__What the exercise asks__
What do the lines say from the start of the entries through the one containing "You are a computer-use agent. Screen dimensions: 1824x594"? Repeat them exactly.

Collected data entries
────────
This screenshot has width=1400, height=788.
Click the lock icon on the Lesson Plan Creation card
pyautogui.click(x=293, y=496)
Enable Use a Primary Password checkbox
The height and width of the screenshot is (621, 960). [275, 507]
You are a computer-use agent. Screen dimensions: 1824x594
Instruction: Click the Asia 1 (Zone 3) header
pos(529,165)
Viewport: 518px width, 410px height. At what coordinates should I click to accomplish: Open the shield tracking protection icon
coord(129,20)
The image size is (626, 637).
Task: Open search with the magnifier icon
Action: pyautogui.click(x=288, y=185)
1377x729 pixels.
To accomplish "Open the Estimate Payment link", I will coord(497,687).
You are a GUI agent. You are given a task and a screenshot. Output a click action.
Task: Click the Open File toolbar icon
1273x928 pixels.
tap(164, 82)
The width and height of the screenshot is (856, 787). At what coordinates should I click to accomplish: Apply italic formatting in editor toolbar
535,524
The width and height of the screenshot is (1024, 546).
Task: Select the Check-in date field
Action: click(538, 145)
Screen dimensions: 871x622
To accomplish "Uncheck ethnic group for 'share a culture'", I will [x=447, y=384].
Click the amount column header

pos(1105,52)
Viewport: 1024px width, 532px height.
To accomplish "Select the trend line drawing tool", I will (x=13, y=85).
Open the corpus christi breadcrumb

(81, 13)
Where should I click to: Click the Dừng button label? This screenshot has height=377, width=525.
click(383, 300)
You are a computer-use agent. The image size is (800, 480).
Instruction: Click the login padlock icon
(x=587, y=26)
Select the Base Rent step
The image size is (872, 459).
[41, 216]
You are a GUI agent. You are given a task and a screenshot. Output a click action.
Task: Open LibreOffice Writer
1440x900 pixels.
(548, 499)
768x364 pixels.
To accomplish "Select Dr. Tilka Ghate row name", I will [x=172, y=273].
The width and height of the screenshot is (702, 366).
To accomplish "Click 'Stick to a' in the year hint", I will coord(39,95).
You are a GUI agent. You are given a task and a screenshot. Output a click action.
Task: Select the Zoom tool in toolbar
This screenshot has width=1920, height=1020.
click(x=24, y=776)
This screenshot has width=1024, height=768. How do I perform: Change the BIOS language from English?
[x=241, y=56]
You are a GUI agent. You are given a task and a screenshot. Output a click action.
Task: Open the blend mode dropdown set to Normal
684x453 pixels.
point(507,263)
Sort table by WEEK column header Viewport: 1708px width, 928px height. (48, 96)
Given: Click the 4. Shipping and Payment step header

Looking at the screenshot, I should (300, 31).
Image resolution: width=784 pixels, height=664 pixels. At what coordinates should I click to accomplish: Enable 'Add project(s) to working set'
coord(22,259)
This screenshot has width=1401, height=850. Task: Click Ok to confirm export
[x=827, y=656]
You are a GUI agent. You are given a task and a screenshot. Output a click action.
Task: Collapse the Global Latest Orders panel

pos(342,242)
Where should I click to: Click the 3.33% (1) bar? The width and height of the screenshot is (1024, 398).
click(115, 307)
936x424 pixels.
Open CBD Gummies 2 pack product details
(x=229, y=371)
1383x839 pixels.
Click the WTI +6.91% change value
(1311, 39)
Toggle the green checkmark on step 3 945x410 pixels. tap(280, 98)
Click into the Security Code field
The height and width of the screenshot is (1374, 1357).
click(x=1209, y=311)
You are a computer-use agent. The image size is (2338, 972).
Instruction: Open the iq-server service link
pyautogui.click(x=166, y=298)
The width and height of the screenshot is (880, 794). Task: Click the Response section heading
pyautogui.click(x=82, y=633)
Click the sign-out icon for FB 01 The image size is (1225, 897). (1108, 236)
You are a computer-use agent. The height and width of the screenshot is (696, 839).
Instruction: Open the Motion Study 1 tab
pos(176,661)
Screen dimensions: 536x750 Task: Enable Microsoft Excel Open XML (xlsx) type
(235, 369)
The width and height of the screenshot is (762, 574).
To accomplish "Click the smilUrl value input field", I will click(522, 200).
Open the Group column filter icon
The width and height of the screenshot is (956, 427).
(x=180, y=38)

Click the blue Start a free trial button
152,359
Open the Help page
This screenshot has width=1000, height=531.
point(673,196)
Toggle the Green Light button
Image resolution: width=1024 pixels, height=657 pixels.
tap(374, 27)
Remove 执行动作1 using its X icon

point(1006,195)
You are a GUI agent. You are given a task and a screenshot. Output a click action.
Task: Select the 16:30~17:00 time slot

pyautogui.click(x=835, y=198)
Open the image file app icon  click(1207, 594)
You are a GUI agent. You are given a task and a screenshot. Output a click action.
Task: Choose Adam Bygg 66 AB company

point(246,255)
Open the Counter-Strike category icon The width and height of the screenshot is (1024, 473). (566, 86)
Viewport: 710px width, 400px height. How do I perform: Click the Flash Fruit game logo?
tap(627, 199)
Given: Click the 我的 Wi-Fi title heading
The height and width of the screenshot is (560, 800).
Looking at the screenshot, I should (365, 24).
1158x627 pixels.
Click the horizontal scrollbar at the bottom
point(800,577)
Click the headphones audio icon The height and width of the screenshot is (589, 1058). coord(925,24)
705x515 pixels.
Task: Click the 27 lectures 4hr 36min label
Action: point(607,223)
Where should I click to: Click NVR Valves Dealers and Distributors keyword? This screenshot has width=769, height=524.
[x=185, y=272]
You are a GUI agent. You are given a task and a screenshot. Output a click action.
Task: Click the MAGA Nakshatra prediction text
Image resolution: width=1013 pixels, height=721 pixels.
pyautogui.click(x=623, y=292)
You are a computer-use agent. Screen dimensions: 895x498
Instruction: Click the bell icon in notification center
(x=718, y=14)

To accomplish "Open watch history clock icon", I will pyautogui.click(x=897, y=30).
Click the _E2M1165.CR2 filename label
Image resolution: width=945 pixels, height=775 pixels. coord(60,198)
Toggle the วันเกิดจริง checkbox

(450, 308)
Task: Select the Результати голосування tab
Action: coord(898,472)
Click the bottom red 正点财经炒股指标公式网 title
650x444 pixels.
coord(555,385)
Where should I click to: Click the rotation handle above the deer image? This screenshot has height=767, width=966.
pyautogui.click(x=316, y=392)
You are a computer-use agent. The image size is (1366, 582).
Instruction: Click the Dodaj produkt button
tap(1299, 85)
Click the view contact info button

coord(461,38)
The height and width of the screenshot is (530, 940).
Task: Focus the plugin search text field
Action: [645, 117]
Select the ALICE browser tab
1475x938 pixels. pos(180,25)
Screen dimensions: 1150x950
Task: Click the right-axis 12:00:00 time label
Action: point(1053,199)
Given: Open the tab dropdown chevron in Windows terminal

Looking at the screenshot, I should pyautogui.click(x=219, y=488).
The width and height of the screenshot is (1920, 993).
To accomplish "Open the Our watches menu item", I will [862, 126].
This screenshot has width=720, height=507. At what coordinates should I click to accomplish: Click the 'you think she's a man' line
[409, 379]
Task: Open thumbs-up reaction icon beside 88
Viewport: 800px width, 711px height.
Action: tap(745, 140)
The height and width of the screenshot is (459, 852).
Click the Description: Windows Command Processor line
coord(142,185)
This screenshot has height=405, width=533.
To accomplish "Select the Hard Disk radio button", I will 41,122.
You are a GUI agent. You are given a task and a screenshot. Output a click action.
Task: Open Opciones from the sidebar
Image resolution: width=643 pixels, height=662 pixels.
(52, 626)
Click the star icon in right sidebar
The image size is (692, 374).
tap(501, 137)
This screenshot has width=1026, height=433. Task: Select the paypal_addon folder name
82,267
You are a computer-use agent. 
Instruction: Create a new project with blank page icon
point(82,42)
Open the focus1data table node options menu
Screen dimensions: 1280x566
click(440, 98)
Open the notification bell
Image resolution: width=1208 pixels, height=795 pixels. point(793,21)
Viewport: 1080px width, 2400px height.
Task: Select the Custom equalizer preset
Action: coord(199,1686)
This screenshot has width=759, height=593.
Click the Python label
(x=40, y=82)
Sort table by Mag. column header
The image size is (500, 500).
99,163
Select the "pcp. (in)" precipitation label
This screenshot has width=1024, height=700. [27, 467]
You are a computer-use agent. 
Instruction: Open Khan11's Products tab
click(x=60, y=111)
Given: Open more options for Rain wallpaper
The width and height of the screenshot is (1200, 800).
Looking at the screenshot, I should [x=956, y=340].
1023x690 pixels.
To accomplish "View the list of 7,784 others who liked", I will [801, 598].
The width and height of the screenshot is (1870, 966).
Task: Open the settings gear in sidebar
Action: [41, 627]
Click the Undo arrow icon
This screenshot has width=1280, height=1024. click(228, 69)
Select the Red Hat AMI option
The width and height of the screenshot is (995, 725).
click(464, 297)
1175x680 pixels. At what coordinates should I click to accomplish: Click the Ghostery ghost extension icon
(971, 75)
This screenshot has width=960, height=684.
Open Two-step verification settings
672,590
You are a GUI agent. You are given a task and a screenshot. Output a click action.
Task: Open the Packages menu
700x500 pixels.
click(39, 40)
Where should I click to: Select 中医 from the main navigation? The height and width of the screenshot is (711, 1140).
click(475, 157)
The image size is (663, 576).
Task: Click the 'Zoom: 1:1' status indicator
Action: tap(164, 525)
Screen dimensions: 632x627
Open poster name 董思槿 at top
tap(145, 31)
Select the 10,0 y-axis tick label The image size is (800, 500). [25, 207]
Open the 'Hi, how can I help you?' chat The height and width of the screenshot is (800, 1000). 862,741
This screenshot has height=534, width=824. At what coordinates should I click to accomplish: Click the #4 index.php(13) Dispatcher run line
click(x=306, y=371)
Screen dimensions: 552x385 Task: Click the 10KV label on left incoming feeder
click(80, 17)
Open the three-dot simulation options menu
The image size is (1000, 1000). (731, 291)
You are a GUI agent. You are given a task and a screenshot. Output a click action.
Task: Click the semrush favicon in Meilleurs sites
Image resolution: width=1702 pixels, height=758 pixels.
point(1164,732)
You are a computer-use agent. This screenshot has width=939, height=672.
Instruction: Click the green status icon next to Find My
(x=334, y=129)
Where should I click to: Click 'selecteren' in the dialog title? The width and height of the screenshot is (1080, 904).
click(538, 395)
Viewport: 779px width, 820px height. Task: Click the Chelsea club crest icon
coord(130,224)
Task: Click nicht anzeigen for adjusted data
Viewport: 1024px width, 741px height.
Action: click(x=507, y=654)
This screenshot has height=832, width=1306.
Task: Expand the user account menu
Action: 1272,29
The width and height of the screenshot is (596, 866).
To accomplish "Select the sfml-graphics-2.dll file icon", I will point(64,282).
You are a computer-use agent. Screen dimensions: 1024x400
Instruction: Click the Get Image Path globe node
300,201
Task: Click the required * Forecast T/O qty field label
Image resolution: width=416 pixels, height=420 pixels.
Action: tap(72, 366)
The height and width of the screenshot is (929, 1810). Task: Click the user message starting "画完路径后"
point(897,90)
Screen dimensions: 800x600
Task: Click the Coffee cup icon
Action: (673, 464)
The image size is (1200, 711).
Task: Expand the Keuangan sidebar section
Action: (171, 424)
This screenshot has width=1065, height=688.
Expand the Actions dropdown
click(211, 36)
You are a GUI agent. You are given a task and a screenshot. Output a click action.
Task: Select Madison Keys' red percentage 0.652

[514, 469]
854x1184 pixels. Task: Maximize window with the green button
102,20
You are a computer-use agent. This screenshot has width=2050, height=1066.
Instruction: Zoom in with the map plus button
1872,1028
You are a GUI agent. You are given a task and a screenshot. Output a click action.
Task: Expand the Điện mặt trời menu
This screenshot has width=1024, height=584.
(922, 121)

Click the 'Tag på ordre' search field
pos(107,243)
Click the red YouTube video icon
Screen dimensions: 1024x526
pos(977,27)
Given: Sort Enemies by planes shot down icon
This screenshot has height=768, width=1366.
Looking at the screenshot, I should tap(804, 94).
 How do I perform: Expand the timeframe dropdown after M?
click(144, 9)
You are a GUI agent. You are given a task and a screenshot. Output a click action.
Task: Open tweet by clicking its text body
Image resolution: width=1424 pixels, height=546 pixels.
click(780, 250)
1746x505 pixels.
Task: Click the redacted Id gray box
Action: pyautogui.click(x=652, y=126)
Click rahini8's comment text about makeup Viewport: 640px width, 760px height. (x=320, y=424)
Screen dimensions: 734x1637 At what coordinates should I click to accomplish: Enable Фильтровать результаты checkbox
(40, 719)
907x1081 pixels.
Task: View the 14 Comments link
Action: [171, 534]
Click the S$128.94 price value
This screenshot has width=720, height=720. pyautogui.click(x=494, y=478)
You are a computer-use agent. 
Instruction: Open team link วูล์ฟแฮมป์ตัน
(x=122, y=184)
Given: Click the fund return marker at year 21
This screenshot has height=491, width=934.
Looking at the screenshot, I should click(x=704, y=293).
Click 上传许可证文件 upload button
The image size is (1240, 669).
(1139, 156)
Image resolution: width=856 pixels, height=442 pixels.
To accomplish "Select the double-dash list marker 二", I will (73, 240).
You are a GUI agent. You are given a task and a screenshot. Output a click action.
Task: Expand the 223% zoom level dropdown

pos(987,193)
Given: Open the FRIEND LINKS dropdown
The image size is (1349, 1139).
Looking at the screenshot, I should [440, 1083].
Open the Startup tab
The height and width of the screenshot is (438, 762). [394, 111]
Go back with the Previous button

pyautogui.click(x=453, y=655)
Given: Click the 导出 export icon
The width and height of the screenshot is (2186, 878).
────────
__Response area__
This screenshot has width=1400, height=788.
Click the lock icon on the Lesson Plan Creation card
pyautogui.click(x=293, y=496)
Enable Use a Primary Password checkbox
The height and width of the screenshot is (621, 960). [275, 507]
You are a computer-use agent. Screen dimensions: 1824x594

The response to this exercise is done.